**Task objective:** Retype each line of the listing below, from the first through the one holding "Task: Open grid column chooser icon in header", with no other lines.
BEGIN Exercise data
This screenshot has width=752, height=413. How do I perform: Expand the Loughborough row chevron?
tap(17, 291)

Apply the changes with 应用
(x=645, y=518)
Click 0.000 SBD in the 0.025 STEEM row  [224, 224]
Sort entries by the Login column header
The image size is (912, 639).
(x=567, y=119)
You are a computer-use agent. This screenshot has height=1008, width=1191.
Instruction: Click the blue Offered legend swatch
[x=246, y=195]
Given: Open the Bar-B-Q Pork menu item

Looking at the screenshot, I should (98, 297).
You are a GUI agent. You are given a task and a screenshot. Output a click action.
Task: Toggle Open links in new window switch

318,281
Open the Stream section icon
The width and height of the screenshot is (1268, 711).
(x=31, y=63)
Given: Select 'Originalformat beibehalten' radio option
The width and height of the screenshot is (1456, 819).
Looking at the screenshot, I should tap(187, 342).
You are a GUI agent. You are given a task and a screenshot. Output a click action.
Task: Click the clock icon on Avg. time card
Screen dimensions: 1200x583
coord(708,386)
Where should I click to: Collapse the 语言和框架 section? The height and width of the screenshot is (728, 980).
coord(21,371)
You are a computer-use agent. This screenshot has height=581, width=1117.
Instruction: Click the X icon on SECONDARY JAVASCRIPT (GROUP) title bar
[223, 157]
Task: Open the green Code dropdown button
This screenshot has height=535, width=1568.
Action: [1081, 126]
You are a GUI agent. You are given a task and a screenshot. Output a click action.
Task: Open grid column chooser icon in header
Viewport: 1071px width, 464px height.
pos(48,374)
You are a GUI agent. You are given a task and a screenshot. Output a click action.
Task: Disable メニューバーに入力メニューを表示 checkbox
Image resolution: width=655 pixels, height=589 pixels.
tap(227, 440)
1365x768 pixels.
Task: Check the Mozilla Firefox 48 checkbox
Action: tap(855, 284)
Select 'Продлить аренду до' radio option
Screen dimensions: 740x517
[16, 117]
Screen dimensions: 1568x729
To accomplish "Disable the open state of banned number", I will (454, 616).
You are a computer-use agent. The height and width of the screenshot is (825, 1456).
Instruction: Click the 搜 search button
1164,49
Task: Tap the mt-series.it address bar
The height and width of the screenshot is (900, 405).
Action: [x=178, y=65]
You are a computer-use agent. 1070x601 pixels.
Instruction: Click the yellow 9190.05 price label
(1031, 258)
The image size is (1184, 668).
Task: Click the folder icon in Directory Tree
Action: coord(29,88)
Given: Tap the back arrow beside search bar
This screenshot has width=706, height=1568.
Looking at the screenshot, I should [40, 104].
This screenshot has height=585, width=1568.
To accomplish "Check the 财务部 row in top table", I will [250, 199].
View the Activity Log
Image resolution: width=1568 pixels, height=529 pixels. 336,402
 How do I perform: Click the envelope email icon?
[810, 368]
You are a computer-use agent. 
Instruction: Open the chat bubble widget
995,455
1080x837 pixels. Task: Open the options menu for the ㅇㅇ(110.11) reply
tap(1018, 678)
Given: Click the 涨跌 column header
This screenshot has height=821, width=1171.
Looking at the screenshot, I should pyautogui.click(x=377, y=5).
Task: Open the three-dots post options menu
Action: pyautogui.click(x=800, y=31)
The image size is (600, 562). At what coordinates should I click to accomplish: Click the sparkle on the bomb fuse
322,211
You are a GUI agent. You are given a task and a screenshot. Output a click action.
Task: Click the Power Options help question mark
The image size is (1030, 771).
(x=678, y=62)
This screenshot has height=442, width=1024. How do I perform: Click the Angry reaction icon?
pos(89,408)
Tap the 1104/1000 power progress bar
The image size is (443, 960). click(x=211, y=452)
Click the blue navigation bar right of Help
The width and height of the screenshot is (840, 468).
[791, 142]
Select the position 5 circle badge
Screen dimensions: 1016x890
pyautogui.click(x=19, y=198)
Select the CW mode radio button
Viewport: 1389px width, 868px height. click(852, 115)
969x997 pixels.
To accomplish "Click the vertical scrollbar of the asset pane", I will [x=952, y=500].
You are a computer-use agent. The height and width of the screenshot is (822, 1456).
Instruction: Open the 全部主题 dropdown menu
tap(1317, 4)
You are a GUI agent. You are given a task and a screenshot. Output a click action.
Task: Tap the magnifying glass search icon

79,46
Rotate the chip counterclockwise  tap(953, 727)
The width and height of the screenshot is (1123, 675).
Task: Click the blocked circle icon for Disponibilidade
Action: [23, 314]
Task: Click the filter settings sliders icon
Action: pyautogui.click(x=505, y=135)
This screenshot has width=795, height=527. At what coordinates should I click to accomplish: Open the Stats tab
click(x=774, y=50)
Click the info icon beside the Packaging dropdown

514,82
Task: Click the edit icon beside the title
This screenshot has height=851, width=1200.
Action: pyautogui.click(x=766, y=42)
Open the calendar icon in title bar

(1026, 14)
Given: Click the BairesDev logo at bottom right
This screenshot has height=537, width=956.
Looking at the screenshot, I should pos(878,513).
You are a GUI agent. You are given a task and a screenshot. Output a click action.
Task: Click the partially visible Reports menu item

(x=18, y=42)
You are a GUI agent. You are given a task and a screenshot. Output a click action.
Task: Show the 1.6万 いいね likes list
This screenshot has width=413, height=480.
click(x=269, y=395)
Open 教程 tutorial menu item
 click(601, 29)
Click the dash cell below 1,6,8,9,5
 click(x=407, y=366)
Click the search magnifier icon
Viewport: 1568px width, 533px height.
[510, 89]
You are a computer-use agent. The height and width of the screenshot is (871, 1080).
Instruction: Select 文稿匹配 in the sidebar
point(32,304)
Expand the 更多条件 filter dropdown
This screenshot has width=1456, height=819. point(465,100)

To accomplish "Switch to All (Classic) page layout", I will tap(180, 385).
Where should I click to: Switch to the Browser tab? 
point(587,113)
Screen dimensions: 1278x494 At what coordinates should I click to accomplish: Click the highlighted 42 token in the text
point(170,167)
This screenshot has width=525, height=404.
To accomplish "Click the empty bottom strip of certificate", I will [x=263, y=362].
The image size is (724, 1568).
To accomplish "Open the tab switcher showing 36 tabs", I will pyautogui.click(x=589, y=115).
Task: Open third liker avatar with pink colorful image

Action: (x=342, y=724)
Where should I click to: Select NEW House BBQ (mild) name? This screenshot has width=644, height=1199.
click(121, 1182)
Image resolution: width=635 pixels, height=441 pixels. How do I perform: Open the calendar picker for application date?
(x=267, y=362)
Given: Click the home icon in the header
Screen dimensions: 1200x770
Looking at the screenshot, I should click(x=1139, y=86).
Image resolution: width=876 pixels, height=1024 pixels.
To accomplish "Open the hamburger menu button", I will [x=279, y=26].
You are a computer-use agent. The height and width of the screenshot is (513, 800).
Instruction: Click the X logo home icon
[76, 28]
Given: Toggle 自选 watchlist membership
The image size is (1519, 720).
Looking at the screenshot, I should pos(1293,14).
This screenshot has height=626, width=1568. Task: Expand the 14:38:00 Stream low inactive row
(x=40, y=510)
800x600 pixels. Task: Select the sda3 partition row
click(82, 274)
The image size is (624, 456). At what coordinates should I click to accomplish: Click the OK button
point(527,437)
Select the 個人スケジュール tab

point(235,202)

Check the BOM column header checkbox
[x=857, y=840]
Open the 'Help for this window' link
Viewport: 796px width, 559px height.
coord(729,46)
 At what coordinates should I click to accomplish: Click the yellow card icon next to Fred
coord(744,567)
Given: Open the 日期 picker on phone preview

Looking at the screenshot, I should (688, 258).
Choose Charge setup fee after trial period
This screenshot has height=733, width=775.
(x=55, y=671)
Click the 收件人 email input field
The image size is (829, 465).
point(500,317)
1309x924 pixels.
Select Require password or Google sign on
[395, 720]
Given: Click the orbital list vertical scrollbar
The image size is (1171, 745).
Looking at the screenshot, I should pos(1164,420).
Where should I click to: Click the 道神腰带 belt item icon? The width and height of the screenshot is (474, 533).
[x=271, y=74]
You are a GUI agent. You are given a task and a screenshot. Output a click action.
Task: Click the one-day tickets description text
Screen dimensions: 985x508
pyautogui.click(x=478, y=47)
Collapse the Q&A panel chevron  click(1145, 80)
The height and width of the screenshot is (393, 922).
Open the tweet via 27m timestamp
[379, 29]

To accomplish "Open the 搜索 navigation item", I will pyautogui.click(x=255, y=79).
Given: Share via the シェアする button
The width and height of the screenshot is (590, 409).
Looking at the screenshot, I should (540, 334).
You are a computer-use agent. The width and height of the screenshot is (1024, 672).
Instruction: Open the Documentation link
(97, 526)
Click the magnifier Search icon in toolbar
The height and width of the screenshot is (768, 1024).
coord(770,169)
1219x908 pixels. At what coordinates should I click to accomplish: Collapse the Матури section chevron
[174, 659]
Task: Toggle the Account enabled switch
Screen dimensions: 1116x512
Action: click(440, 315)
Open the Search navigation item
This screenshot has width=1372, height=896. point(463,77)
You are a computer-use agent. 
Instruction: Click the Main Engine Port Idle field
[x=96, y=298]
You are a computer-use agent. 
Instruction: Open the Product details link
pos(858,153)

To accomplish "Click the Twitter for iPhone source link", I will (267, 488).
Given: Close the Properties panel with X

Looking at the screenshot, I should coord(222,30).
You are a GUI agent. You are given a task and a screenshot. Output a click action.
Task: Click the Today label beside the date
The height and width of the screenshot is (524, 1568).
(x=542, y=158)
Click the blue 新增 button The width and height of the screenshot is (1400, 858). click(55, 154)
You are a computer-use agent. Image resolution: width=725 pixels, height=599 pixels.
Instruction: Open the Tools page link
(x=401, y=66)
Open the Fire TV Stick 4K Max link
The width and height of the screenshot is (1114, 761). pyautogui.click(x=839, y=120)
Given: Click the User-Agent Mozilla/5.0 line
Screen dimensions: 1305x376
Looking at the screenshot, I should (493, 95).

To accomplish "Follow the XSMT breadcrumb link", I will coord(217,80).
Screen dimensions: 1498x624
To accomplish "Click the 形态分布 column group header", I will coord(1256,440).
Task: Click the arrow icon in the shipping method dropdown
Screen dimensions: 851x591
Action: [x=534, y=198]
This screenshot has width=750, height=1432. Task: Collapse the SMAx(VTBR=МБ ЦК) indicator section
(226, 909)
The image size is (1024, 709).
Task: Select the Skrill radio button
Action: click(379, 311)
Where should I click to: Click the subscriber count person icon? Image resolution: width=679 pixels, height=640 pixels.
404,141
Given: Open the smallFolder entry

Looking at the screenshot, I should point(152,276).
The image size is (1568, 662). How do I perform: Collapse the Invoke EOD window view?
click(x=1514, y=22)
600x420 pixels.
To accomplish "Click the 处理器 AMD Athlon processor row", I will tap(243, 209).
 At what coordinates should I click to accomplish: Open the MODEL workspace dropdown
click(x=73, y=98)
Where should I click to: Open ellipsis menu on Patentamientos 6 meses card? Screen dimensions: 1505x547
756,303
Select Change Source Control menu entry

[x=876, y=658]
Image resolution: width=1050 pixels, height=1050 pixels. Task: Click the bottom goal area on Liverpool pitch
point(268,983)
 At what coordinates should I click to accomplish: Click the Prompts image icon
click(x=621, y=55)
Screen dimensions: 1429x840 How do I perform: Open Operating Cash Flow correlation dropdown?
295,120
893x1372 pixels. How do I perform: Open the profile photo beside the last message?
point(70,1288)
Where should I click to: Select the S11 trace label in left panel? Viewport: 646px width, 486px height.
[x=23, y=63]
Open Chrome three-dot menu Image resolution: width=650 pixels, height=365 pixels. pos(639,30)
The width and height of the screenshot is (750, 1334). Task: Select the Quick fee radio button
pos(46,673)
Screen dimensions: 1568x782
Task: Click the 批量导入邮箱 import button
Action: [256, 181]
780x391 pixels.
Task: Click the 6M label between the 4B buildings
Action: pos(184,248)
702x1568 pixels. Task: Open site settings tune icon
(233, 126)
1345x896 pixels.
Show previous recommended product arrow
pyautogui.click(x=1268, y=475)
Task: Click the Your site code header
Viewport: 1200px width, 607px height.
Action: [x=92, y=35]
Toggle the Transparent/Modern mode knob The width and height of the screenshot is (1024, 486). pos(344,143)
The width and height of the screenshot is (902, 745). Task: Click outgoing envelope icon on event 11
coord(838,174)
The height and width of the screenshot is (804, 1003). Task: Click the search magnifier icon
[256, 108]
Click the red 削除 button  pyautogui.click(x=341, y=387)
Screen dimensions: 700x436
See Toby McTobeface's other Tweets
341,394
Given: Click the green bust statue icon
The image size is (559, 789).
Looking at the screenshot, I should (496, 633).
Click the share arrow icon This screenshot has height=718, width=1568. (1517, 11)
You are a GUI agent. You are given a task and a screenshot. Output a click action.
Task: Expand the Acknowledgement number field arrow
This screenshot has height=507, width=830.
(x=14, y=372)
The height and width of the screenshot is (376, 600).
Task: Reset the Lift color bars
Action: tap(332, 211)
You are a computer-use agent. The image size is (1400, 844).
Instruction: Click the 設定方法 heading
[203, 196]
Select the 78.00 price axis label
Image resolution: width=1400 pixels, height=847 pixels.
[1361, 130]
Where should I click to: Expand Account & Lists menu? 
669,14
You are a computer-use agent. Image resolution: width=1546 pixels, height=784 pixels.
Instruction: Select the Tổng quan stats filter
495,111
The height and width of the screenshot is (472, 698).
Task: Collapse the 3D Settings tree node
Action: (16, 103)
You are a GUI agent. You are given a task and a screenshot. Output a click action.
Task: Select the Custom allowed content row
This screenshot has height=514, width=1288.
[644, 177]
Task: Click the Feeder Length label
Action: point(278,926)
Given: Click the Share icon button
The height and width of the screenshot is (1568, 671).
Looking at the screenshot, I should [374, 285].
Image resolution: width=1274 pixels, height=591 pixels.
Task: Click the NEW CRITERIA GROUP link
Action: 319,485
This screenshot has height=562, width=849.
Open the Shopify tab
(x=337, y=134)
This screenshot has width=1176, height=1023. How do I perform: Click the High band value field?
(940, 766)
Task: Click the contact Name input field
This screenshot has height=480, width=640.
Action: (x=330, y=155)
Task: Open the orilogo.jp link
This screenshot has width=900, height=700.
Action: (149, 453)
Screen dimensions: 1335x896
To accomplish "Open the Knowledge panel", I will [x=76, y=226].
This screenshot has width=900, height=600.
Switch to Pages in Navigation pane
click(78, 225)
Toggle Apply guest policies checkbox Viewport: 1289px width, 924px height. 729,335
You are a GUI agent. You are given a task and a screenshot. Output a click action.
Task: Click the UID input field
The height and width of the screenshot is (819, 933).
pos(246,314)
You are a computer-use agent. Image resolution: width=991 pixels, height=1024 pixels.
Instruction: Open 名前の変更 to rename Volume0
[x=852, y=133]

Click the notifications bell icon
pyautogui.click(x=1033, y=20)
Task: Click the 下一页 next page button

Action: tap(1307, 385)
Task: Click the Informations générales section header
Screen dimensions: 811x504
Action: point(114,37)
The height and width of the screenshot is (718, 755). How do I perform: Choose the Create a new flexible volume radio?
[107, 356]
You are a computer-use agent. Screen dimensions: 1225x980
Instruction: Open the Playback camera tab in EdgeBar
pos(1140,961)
END Exercise data
**Task solution:**
This screenshot has width=752, height=413. How do I perform: Expand the Loughborough row chevron?
tap(17, 291)

Apply the changes with 应用
(x=645, y=518)
Click 0.000 SBD in the 0.025 STEEM row  [224, 224]
Sort entries by the Login column header
The image size is (912, 639).
(x=567, y=119)
You are a computer-use agent. This screenshot has height=1008, width=1191.
Instruction: Click the blue Offered legend swatch
[x=246, y=195]
Given: Open the Bar-B-Q Pork menu item

Looking at the screenshot, I should (98, 297).
You are a GUI agent. You are given a task and a screenshot. Output a click action.
Task: Toggle Open links in new window switch

318,281
Open the Stream section icon
The width and height of the screenshot is (1268, 711).
(x=31, y=63)
Given: Select 'Originalformat beibehalten' radio option
The width and height of the screenshot is (1456, 819).
Looking at the screenshot, I should tap(187, 342).
You are a GUI agent. You are given a task and a screenshot. Output a click action.
Task: Click the clock icon on Avg. time card
Screen dimensions: 1200x583
coord(708,386)
Where should I click to: Collapse the 语言和框架 section? The height and width of the screenshot is (728, 980).
coord(21,371)
You are a computer-use agent. This screenshot has height=581, width=1117.
Instruction: Click the X icon on SECONDARY JAVASCRIPT (GROUP) title bar
[223, 157]
Task: Open the green Code dropdown button
This screenshot has height=535, width=1568.
Action: [1081, 126]
You are a GUI agent. You are given a task and a screenshot. Output a click action.
Task: Open grid column chooser icon in header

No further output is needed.